Argumentaire
Dans le prolongement de la réflexion engagée par la revue CIRCAV sur les relations entre médias audiovisuels et innovations technologiques[1], ce vingt-sixième numéro porte sur la rencontre du cinéma avec une technologie spécifique : Internet. Parce qu’elle permet la mise en réseaux des ordinateurs à un niveau global, la généralisation de l’usage du protocole Internet déplace le cadre traditionnel dans lequel évoluait le cinéma, qu’on appréhende celui-ci comme système de représentations, industrie culturelle ou objet d’une médiation artistique de la part des publics. Pour saisir cette diversité, ce numéro de la revue CIRCAV développera trois axes de réflexion.
Un premier axe envisagera la rencontre Internet/cinéma sous l’angle de la représentation.

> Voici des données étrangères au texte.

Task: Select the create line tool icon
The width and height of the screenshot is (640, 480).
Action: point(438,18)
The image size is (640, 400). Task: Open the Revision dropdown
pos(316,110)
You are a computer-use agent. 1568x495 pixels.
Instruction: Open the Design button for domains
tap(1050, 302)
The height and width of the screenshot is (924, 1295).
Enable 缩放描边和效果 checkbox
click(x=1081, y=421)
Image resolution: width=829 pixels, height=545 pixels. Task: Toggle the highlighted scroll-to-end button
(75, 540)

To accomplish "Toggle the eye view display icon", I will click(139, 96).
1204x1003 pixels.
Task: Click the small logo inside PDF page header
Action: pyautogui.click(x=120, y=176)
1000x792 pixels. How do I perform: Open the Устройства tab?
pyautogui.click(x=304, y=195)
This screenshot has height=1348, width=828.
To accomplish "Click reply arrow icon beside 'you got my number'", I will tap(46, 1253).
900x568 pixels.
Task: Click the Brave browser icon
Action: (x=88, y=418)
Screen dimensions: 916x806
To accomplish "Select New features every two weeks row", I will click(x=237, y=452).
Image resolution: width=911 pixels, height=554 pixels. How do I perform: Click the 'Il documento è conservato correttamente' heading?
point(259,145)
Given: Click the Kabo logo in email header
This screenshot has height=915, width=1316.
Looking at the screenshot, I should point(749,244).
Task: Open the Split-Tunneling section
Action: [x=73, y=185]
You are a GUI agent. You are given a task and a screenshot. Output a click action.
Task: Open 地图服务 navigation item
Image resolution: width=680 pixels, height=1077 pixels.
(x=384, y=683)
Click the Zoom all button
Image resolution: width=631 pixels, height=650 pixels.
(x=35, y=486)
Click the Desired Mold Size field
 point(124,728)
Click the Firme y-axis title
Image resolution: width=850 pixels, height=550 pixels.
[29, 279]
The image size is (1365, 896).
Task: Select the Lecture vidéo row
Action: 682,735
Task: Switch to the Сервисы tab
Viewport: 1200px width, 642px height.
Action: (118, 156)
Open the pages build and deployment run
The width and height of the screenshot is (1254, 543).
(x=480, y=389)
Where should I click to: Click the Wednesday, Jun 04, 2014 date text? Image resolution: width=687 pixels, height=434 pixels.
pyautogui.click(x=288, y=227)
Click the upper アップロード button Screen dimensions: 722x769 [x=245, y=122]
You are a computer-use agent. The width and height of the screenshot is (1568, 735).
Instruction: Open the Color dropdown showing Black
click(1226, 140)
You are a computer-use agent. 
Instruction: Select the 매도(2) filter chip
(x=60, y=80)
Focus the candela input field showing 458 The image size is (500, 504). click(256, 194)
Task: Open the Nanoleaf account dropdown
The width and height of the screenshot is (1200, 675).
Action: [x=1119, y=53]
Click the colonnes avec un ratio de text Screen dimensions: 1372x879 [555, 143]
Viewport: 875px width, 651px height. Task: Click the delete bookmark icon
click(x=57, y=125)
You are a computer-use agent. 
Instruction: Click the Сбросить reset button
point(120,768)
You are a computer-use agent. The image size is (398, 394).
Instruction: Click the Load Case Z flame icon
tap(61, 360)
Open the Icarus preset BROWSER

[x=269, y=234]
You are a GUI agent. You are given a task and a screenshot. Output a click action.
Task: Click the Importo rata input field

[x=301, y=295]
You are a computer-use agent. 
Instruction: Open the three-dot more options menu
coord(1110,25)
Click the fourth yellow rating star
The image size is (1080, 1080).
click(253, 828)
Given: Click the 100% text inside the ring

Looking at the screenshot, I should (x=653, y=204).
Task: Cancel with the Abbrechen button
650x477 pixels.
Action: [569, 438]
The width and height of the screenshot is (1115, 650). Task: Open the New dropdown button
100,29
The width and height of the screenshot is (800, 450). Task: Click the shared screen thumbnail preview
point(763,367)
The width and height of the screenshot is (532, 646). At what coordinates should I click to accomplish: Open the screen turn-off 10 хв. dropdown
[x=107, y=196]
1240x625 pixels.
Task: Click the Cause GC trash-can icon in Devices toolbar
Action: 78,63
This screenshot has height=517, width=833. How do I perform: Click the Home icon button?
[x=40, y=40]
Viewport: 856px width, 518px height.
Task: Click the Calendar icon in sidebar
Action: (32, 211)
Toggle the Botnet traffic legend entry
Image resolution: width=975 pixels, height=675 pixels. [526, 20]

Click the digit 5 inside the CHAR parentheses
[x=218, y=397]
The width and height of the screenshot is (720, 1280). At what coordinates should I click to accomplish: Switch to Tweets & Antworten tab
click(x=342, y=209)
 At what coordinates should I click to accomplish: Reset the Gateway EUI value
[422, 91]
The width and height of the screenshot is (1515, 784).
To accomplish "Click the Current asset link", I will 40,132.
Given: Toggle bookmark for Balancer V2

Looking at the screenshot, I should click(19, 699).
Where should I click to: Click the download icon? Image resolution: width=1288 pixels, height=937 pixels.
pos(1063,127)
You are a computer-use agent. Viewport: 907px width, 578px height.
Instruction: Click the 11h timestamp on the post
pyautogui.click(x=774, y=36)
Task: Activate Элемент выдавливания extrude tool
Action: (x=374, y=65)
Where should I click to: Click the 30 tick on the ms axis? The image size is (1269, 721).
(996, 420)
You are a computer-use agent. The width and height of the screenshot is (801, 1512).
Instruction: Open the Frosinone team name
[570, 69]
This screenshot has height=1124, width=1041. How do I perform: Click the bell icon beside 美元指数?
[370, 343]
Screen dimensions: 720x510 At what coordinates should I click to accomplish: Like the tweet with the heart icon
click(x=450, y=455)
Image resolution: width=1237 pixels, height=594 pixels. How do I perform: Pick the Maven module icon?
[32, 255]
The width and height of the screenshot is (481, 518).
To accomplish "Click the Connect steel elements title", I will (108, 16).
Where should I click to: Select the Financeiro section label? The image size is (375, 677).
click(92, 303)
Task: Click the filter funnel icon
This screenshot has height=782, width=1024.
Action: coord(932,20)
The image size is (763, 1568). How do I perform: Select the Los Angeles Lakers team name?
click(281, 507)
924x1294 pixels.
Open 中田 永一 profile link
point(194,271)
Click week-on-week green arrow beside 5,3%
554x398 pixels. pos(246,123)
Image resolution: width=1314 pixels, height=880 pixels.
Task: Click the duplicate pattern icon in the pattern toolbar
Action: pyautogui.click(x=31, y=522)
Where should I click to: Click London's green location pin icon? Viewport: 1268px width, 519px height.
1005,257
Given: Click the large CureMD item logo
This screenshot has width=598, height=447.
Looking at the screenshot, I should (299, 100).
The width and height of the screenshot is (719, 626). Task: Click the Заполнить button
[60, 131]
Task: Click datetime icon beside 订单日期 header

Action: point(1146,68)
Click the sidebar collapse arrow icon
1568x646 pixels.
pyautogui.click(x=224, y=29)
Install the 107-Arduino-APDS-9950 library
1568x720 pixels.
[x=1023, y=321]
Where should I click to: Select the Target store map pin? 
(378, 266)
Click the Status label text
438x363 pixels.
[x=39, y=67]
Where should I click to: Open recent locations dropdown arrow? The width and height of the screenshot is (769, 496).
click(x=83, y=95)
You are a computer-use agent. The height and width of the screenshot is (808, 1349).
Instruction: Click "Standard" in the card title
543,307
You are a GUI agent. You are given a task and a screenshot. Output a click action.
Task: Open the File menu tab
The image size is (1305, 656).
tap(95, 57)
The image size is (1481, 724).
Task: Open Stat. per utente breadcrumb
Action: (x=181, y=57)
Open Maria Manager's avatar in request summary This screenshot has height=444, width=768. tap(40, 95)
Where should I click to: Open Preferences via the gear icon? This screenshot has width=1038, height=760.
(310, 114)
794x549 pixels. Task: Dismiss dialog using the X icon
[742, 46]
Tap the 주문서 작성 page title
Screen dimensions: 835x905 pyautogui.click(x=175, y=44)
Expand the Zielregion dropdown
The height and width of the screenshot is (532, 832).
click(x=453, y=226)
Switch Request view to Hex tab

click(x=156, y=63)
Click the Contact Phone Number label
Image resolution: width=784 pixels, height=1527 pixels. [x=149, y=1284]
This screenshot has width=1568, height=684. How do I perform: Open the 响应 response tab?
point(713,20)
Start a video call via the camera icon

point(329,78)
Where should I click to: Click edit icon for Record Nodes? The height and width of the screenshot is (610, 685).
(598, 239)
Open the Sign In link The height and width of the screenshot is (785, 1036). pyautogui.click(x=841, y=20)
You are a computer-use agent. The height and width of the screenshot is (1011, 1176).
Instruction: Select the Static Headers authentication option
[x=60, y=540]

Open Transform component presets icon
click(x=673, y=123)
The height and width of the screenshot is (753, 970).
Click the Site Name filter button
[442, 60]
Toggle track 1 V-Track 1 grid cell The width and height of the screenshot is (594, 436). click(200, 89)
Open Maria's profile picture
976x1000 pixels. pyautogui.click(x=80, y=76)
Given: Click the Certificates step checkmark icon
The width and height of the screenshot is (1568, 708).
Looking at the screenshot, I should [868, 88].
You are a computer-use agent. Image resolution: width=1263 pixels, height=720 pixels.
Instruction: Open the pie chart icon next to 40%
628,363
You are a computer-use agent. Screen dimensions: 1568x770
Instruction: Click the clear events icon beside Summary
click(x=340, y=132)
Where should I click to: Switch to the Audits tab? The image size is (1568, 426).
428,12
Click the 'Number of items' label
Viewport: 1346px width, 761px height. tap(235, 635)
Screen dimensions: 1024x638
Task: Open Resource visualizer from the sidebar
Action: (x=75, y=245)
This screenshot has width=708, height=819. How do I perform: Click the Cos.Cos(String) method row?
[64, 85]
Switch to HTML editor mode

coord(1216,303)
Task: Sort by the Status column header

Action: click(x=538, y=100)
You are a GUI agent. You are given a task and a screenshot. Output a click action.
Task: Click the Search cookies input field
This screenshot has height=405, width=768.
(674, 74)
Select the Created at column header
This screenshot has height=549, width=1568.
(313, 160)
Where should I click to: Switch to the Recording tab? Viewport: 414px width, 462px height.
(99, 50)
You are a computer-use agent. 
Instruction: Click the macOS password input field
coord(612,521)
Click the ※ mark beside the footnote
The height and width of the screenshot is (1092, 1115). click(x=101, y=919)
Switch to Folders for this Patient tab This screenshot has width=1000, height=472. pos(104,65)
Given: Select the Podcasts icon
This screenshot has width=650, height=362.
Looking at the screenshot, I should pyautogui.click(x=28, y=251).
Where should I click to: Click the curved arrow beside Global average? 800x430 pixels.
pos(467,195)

On pourra par exemple s’interroger sur la façon dont les films de fiction participent de la polarisation du débat sur « les effets », positifs ou négatifs, des technologies de mise en réseaux. Certains films se présentent en effet comme des discours utopiques, saluant un Internet révolutionnaire servant l’idéal démocratique (8th Wonderland, Nicolas Alberny/Jean Mach, 2008), offrant de nouveaux modes de rencontre amoureuse (You’ve Got Mail, Nora Ephron, 1998 ; Chercher le garçon, Dorothée Sebbagh, 2012) ou permettant le maintien d’un lien social à distance grâce à une Webcam (Forgetting Sarah Marshall, Nicolas Stoller, 2008). À l’inverse, on peut trouver des visions dystopiques, qui mettent en scène les dérives du fichage des individus (The Net, Irwin Winckler, 1995), le danger des identités et relations virtuelles (Perfect Stranger, James Foley, États-Unis, 2007 ; Chatroom, Hideo Nakata, 2010), de l’anonymat des rencontres en ligne (Trust, David Schwimmer, 2010) ou de la dimension voyeuriste du Web (Feardotcom, William Malone, 2002).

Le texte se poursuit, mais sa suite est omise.